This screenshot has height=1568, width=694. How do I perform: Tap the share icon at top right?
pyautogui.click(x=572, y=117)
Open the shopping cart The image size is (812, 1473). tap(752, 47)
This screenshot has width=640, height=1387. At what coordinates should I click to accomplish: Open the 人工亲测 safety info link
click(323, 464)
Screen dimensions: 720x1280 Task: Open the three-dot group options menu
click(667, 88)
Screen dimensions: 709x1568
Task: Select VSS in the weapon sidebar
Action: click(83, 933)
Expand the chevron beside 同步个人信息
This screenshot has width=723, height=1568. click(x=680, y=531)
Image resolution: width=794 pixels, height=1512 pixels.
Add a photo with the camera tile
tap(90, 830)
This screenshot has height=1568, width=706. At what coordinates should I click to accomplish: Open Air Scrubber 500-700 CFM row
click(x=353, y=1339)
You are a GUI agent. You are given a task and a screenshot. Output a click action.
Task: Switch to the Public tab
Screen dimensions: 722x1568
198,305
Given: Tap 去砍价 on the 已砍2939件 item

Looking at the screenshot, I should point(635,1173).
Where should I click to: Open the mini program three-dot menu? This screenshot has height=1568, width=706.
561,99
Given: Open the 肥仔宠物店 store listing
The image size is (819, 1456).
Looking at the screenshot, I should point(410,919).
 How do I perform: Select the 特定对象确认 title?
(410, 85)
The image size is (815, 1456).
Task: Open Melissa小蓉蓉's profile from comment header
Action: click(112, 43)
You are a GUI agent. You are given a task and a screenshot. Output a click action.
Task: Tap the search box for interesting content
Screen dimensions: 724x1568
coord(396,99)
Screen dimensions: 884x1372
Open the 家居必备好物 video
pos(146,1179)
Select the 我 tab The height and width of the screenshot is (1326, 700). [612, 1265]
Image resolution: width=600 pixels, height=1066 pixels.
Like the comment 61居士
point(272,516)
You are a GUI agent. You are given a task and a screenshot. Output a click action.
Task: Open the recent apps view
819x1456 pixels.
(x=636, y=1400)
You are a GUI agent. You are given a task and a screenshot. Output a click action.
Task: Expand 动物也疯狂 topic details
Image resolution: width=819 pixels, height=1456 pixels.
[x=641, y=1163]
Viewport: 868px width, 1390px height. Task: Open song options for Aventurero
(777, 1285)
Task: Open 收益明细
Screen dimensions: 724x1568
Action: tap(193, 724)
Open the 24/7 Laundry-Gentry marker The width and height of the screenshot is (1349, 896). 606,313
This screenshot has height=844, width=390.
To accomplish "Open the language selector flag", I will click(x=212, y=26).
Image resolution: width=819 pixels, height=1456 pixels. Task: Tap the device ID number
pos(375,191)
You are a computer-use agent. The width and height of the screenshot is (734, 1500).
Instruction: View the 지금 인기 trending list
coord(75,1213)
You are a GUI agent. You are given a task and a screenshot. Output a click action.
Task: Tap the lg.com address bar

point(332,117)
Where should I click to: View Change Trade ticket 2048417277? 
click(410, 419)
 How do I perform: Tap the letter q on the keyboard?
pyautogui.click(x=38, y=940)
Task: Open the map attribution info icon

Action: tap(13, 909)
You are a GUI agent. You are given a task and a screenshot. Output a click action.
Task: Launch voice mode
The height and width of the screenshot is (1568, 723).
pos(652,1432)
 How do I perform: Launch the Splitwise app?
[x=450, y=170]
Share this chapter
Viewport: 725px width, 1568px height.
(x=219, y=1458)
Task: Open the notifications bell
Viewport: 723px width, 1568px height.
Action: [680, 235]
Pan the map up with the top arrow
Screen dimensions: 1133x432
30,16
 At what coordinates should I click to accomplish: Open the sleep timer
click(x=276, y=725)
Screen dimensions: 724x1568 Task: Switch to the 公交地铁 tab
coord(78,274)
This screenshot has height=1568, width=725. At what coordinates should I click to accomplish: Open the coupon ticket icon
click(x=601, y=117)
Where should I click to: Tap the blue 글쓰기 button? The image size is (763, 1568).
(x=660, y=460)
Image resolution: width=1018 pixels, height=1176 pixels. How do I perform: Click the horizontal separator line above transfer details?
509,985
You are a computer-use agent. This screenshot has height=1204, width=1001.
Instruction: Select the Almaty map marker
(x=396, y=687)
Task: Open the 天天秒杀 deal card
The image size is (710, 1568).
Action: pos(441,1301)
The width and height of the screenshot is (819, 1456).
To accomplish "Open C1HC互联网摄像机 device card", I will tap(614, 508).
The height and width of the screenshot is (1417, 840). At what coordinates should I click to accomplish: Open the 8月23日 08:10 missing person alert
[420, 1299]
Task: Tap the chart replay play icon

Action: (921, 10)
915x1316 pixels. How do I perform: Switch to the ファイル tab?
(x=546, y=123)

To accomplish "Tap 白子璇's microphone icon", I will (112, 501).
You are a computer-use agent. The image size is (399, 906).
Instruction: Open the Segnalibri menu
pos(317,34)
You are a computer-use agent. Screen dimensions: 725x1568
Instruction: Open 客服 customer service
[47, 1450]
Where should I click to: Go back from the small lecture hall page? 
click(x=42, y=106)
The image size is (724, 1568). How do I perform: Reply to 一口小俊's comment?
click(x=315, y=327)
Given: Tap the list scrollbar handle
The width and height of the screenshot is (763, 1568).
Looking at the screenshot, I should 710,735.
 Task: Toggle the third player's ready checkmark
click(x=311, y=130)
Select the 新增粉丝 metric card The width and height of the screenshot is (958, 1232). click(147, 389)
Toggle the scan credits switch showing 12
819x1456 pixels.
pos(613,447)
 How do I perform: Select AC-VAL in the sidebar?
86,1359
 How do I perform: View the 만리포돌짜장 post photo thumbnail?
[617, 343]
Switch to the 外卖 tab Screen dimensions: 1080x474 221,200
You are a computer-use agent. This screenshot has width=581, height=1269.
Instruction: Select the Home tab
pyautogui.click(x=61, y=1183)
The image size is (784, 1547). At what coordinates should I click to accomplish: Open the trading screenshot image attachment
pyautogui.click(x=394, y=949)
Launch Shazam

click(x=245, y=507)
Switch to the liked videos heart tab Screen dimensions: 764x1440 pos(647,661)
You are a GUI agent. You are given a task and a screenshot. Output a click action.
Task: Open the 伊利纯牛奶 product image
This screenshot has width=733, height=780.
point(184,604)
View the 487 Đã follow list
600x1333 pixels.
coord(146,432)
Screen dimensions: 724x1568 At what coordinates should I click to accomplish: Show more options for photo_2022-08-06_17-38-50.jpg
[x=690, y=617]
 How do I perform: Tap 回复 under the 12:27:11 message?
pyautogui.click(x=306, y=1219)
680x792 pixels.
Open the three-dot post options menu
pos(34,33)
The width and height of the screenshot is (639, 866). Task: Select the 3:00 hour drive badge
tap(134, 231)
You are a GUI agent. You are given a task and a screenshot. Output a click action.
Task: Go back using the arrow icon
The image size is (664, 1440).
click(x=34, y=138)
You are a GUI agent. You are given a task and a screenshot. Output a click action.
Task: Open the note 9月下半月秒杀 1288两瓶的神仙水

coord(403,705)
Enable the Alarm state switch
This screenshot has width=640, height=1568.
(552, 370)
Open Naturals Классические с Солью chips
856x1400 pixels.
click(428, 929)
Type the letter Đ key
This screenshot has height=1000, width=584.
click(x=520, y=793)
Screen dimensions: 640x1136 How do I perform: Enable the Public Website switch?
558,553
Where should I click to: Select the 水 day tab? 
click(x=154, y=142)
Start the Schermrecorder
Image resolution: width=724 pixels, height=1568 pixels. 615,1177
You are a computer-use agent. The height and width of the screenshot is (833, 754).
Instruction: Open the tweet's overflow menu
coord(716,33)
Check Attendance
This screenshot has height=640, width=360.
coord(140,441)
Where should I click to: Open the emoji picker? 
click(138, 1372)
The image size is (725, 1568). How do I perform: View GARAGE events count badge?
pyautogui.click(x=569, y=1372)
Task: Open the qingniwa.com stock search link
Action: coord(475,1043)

· · · · ·

**Description of the task**
Copy the rows word for word, from the first one through the line containing "click(323, 464)". Include both of those lines.

**Output**
This screenshot has height=1568, width=694. How do I perform: Tap the share icon at top right?
pyautogui.click(x=572, y=117)
Open the shopping cart The image size is (812, 1473). tap(752, 47)
This screenshot has width=640, height=1387. At what coordinates should I click to accomplish: Open the 人工亲测 safety info link
click(323, 464)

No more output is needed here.